Try to use vivid but clear language that paints word pictures for listeners. Remember that the listener may only hear the words once, so the words must be memorable.
Practice the art of the pause: to create suspense, to underline an image, to invite a laugh. Play with sounds from the story: of nature, of doors closing, of a monster’s growls, anything that lends itself to a sound effect.
Props, music, and audience participation
Adding music — a melody, a sound, chant or beat — to certain stories is a great idea. If you are lucky enough to play an instrument, see if you can use it in your telling. Practice simple songs and chants that could enrich a tale. Find easy percussion instruments to use.
Props both fancy and simple can help some stories. Consider an Asian prop, try a familiar puppet or toy, or use your imagination to create something new from boxes, yarn, paper, anything. If you will be telling to young audiences, consider some type of audience participation: a song or chant that audience can sing, a phrase or gesture for them to repeat, some actions for them to mime or act out simply.
Gestures, repetition, and more
Experiment a bit with gestures, but don’t feel that you must use big actions if you feel too shy. Each story offers various possibilities for gestures, and each teller has her own approach. Some people are very dramatic and use their whole body in telling, others use mainly their faces or hands. There is no right way, so try various actions and find ones that seem natural for you and for your story.
Remember that repetition is a fine tool to use, in the right story. One can repeat a phrase, gesture, word, chant....
The inner tools of imagination, concentration, and visualization are crucial; these develop with time. A sense of humor and of timing is helpful, they will also grow with practice.

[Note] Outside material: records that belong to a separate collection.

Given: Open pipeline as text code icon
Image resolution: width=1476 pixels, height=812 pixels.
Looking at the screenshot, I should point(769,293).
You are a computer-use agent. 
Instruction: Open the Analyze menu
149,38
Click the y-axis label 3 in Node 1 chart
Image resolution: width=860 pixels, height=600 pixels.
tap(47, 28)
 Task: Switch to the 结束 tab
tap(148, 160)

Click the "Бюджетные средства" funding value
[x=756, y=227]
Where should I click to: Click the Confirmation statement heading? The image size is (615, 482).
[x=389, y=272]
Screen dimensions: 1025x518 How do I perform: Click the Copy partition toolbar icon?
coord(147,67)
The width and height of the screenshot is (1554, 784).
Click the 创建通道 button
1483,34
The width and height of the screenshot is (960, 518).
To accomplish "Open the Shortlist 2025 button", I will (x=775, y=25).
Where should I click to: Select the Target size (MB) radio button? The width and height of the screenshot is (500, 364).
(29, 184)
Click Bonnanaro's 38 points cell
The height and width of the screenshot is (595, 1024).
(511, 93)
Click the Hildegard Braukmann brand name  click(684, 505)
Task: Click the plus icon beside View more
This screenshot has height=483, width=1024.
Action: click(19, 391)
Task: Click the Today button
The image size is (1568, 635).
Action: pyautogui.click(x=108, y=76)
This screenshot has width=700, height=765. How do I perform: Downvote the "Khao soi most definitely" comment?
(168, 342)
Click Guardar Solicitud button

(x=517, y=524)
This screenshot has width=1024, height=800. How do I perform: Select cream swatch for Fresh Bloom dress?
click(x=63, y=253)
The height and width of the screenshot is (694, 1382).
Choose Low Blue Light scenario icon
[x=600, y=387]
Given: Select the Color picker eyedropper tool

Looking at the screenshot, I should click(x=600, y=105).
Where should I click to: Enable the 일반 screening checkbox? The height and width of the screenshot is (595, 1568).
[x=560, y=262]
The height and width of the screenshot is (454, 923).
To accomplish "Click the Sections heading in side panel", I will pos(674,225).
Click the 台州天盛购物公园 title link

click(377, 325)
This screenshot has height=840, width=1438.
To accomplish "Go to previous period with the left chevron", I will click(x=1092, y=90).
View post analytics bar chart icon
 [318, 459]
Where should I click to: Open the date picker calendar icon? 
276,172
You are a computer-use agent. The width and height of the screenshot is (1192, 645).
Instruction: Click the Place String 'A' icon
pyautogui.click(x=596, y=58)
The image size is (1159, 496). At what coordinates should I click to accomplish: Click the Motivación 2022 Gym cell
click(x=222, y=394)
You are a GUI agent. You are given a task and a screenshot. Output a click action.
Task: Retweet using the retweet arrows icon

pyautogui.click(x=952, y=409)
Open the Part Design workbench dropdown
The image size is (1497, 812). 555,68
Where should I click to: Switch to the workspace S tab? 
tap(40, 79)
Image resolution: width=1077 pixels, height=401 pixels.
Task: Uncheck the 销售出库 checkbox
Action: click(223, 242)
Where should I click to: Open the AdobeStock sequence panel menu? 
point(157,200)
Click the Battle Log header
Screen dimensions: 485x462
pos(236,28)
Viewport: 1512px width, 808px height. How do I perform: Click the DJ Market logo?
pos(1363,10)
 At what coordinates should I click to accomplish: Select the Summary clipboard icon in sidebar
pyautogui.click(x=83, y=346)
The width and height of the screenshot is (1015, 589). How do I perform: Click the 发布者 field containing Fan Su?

All tellers have different strengths and tools, you will find and develop your own. Flashy technique is not needed, however, just a good story and a good heart. Indeed, two very important tools of the teller are warmth and sensitivity.
Choose the right material
Traits of tellable tales
In choosing a story, look first for one that you like and which will appeal to your listeners. Then decide why it appeals to you, for this will help you to learn it. Is it funny or scary? Does it remind you of another country? Do you like the characters? Here are some other things to consider when you look for a good story:
limited number of clearly drawn characters
a plot that moves steadily on
pleasing language and possibilities for sound effects or music
elements of suspense, humor, drama, surprise, or pathos.
Types of stories
As you consider tales, remember to use family stories. If you like to create, you can make tales to tell. For many tellers, the field of folklore provides endless material. The types of tellable tales vary from short endless tales and anecdotes to rich myths and epics. Here are a few of the most popular Asian characters and story types; each world region has a similar storehouse.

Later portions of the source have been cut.